Task prompt: Set down, exactly, every line from the top of the listing through the one holding "Given: Open the English language menu".
%%
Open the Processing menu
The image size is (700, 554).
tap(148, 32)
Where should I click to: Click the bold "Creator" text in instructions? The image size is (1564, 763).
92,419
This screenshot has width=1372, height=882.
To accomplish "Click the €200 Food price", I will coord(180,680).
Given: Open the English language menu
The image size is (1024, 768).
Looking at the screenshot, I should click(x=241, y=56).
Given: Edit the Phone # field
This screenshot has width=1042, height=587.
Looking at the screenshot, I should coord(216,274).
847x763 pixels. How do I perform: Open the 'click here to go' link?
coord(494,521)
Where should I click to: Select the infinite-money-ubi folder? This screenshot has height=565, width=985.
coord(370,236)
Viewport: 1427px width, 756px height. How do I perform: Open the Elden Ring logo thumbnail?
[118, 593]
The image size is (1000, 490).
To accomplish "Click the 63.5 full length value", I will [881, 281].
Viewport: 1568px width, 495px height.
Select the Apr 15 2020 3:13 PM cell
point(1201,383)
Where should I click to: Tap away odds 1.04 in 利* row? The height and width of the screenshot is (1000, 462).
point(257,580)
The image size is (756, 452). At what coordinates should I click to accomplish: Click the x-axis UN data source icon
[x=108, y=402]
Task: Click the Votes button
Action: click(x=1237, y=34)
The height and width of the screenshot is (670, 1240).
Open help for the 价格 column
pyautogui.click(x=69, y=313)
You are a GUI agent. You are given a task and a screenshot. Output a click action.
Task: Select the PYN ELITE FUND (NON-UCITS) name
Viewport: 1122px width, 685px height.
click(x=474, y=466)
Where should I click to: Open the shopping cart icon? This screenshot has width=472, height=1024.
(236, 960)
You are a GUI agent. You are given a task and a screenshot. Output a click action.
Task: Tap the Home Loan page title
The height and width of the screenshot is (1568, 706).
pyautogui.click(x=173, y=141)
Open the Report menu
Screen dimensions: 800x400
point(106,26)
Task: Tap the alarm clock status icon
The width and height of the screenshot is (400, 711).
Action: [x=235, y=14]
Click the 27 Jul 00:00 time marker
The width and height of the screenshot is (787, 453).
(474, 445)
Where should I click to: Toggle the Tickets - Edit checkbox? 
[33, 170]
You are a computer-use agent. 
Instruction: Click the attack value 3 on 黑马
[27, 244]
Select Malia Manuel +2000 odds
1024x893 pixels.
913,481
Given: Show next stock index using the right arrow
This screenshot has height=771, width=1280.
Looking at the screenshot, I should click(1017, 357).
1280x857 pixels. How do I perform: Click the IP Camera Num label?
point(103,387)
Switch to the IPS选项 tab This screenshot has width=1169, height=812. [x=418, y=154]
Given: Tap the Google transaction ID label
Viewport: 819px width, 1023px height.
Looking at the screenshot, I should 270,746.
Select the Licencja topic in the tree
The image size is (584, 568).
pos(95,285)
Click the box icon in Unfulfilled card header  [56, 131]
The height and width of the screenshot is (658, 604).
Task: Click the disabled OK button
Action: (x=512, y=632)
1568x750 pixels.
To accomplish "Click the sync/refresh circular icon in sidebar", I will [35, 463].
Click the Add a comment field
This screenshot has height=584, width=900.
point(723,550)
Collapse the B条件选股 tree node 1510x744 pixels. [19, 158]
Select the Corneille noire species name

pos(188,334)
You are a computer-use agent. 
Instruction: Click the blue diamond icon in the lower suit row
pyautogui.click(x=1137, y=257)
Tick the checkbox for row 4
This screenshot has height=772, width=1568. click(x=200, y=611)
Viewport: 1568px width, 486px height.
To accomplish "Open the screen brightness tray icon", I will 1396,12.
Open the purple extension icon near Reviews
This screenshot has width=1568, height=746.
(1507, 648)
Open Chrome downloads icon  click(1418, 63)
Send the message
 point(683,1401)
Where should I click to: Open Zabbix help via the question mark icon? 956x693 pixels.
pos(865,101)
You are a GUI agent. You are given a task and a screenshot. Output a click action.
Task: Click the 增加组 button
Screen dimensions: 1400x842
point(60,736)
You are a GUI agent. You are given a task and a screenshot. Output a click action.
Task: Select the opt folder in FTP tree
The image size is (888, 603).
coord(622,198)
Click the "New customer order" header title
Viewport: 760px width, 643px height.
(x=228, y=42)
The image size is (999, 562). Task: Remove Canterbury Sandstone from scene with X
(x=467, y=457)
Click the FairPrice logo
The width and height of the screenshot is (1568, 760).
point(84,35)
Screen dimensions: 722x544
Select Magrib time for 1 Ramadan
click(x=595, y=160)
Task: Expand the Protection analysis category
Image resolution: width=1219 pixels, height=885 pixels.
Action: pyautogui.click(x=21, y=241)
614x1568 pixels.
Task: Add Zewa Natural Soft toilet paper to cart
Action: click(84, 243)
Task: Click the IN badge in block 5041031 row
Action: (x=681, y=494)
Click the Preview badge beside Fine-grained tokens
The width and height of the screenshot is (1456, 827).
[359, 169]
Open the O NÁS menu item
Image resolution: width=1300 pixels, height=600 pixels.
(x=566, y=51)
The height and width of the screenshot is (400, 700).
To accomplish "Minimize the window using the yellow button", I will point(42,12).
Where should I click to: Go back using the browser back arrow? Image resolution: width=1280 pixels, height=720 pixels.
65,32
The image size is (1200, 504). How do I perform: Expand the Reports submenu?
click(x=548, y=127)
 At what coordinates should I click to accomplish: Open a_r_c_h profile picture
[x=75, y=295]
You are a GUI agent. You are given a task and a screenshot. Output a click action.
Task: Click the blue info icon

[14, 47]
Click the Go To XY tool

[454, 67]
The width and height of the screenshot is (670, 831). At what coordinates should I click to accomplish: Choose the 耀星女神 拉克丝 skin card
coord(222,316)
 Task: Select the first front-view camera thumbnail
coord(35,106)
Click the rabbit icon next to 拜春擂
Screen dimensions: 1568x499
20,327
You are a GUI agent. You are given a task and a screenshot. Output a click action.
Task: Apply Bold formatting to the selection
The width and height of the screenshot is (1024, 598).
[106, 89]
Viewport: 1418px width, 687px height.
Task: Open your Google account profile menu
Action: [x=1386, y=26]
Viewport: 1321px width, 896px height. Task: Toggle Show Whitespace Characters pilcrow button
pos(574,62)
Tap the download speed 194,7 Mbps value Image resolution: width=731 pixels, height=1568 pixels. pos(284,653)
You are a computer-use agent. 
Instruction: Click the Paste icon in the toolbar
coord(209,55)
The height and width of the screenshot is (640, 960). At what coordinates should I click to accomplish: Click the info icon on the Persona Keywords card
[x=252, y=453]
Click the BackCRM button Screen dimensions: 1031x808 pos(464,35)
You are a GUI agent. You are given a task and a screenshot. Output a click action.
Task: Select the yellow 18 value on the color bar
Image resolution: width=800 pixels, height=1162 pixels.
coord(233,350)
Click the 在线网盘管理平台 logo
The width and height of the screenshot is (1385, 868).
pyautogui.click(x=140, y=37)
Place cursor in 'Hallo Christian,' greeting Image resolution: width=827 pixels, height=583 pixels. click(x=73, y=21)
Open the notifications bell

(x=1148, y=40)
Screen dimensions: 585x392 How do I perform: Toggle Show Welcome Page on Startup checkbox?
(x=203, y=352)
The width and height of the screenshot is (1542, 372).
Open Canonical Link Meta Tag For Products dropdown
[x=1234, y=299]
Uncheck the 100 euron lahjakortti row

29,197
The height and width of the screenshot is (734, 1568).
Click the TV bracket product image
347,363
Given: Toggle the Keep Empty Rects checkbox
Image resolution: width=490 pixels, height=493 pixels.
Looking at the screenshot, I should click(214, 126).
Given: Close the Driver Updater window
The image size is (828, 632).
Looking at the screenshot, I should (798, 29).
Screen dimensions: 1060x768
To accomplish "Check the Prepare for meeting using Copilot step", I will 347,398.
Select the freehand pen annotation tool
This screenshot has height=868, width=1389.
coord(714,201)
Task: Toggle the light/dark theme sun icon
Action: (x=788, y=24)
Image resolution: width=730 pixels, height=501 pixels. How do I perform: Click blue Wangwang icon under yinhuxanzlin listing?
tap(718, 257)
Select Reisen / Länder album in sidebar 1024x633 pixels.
%%
Exercise response:
Open the Processing menu
The image size is (700, 554).
tap(148, 32)
Where should I click to: Click the bold "Creator" text in instructions? The image size is (1564, 763).
92,419
This screenshot has width=1372, height=882.
To accomplish "Click the €200 Food price", I will coord(180,680).
Given: Open the English language menu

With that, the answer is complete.